Collect from the data below each line with "arrow".

━━━ DATA FOR THIS TASK ━━━

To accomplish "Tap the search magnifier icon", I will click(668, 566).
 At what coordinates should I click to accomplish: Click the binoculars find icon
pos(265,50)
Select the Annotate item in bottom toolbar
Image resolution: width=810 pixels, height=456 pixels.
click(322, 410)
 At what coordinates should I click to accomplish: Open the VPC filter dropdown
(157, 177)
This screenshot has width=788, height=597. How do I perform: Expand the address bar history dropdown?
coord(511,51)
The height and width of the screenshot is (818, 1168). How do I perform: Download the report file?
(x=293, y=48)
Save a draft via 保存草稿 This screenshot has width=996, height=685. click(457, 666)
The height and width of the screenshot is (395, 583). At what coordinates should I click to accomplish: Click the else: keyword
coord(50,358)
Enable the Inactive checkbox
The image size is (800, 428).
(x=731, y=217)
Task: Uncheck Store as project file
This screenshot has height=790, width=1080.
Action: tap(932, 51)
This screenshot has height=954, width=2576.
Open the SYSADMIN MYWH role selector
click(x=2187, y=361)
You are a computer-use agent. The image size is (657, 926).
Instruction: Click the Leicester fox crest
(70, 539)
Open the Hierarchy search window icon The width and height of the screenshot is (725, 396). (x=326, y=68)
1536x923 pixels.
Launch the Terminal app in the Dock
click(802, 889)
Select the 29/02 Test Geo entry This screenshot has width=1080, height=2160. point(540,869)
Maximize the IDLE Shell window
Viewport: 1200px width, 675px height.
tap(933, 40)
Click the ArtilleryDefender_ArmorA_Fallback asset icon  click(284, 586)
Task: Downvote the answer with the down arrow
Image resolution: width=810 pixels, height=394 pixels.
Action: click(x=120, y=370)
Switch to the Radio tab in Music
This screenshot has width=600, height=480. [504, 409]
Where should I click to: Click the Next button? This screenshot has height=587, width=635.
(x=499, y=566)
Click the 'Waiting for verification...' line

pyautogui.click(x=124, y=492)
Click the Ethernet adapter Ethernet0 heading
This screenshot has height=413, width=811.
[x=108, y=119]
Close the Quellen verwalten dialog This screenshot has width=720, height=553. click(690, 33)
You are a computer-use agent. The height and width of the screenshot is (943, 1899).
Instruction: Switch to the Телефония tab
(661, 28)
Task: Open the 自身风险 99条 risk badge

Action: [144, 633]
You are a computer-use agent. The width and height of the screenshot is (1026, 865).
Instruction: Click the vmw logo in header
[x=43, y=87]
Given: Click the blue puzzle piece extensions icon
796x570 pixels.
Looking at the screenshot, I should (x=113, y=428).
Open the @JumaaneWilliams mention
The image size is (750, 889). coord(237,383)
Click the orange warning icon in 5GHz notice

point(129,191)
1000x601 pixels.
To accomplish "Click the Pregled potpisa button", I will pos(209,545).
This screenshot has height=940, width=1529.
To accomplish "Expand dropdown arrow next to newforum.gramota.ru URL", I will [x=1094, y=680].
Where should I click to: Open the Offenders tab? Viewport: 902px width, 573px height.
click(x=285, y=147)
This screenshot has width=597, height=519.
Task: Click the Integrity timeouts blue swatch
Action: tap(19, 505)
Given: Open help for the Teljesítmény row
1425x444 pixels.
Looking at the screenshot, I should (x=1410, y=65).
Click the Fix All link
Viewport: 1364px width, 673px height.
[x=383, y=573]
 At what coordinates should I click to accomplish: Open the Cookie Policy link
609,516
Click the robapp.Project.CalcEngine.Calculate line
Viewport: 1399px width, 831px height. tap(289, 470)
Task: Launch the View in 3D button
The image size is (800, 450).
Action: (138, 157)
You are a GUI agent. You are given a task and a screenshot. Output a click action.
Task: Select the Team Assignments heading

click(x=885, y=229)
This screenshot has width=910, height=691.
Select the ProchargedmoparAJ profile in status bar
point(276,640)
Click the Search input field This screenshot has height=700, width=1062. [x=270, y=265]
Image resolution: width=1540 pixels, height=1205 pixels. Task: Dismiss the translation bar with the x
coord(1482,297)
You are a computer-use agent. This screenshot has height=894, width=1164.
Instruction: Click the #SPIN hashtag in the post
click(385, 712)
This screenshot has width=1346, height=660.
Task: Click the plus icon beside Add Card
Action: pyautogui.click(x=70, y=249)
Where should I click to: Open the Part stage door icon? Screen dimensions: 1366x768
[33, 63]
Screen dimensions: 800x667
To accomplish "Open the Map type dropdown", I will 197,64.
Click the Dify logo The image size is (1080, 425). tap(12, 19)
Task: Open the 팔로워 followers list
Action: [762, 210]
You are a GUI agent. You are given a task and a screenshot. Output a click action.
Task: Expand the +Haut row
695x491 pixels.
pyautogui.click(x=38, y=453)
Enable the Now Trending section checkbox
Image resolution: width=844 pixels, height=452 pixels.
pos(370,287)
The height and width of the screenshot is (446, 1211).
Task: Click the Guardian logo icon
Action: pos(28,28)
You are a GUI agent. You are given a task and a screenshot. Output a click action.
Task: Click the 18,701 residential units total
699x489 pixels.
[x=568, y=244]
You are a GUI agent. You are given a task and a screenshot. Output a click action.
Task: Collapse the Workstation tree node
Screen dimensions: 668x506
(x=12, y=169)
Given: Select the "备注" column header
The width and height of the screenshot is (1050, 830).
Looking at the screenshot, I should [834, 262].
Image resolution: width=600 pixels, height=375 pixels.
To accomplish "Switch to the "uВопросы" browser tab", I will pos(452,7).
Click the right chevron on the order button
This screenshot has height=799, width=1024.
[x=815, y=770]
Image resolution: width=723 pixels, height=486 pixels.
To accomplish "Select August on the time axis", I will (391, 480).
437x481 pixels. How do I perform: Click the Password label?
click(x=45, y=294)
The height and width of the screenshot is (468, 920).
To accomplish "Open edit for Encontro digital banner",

━━━

• _EXERCISE RESPONSE_
Task: Downvote the answer with the down arrow
To accomplish "Expand dropdown arrow next to newforum.gramota.ru URL", I will [x=1094, y=680].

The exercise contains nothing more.